[Предложенный отрывок]

──────────

Машка-минетчица

Snoz
С благодарностью Дионмарк за то, что подвигнул.

Тут я прошу понять меня правильно: все мы смотрим глазами и слушаем ушами. Но выводы делаем, исходя не столько из того, что увидели и услышали, сколько из того, что ожидали увидеть и услышать. Это не значит, что мы сознательно подтасовываем реальность. Скорее бессознательно. Есть вещи для нас очевидные. Просто навскидку, исходя из нашего опыта и благоприобретённой какой-никакой способности связывать причины и следствия. И эти очевидности позволяют нам ориентироваться в окружающей реальности и поступать вроде бы адекватно. Но так ли очевидно очевидное? Вечный вопрос философии, науки и хорошего детектива.

──────────

[Исходный материал]
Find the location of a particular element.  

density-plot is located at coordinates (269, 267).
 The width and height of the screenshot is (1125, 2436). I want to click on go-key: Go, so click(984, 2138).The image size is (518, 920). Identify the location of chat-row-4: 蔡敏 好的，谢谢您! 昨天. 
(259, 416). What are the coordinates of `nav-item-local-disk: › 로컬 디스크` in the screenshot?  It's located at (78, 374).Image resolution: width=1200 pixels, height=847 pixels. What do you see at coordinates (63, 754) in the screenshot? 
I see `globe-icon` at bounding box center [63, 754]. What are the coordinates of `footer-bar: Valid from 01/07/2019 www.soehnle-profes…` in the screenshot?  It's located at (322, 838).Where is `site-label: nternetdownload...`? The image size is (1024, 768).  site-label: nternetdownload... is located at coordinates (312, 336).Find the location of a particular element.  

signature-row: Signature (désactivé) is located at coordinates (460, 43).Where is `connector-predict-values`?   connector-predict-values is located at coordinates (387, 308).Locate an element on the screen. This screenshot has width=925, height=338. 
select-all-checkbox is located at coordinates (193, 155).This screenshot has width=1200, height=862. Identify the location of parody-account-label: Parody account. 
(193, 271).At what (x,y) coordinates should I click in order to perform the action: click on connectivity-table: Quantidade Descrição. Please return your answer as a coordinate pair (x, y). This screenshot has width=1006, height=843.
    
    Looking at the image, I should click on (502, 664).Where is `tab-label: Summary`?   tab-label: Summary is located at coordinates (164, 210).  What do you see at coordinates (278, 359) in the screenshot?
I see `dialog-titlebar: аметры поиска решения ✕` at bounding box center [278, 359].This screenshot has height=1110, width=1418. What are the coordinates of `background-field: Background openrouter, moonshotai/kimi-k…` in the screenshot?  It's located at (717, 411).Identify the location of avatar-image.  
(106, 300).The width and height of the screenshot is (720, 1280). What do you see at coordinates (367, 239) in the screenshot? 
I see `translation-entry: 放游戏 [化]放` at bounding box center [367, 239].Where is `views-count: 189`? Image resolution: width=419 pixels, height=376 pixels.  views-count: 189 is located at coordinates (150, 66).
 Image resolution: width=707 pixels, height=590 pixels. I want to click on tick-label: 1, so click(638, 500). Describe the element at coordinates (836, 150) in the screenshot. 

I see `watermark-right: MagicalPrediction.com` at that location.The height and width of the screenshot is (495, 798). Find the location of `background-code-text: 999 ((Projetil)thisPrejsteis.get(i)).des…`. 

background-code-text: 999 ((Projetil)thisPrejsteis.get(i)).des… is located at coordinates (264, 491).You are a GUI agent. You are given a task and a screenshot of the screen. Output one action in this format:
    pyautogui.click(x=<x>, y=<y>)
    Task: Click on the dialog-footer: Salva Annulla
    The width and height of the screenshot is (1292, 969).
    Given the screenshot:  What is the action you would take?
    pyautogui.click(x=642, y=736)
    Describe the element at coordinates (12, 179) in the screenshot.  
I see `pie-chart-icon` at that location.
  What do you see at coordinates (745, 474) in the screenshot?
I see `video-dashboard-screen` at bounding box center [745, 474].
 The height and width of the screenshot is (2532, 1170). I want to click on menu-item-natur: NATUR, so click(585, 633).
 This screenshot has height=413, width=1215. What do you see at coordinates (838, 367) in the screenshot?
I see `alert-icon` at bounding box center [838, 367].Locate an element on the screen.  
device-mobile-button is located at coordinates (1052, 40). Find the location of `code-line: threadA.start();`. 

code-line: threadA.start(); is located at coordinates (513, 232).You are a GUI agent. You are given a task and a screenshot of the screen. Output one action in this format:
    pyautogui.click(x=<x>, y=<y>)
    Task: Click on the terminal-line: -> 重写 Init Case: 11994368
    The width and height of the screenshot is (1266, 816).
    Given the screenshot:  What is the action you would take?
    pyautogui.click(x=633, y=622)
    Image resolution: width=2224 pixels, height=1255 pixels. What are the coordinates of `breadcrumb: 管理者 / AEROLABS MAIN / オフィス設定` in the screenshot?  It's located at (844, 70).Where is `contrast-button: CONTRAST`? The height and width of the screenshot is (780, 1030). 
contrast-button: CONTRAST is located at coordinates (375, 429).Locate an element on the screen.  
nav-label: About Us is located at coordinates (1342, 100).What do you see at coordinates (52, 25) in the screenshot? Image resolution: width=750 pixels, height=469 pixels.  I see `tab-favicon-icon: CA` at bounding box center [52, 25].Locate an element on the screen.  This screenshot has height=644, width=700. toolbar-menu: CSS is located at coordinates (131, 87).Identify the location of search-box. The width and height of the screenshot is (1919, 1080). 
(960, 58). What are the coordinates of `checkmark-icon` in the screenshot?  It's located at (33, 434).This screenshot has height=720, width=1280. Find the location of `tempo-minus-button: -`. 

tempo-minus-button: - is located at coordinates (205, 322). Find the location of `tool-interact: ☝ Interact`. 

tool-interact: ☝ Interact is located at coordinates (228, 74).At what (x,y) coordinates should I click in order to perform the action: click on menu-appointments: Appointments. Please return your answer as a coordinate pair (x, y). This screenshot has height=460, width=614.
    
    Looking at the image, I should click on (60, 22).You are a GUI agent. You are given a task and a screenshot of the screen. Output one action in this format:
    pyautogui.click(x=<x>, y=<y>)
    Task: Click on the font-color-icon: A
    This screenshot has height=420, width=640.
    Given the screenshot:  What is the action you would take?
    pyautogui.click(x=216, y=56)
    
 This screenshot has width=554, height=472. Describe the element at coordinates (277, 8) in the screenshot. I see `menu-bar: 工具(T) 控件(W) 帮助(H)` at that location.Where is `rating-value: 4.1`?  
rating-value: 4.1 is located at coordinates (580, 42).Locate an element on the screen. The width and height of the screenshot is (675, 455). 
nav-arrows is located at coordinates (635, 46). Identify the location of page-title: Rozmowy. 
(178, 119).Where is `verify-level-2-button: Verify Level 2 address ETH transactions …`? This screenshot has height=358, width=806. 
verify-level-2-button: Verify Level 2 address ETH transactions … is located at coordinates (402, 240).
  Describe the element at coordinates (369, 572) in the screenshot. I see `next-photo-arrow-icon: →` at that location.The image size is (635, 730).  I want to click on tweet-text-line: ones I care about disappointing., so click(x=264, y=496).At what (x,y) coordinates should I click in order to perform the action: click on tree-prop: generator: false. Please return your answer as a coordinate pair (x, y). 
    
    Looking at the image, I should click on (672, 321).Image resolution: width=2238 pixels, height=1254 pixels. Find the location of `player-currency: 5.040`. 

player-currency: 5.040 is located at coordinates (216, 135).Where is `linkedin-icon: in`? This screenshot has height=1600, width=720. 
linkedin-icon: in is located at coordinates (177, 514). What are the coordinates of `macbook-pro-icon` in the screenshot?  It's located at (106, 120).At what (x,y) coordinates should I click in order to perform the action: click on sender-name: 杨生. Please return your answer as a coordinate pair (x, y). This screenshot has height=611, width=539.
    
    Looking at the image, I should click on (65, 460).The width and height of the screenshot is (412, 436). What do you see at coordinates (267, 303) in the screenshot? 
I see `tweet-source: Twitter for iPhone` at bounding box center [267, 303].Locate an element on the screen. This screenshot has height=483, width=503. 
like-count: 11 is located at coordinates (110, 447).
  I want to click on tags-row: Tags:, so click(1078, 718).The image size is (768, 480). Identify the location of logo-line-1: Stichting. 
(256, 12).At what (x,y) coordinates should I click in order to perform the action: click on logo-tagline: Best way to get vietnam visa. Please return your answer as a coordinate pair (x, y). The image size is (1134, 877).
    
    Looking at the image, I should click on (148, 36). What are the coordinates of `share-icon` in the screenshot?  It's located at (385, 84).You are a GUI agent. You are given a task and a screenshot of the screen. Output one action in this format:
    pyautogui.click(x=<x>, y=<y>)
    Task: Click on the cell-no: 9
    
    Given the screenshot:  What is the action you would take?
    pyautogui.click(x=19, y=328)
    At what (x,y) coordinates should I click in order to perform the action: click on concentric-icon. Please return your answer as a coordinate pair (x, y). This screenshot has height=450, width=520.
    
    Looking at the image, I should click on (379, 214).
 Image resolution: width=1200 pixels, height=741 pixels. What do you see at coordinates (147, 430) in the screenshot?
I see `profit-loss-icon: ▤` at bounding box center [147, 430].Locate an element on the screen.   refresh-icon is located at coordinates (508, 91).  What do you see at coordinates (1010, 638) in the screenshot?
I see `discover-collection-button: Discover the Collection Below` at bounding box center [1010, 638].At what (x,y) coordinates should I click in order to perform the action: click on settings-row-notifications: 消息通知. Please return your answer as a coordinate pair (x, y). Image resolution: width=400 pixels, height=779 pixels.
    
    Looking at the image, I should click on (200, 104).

──────────

[Ваша задача] В отрывке об очевидном вопрос «Но так ли очевидно очевидное?» назван вечным. Перечислите все области, которым он там приписан.

[Ответ] Философия, наука и хороший детектив.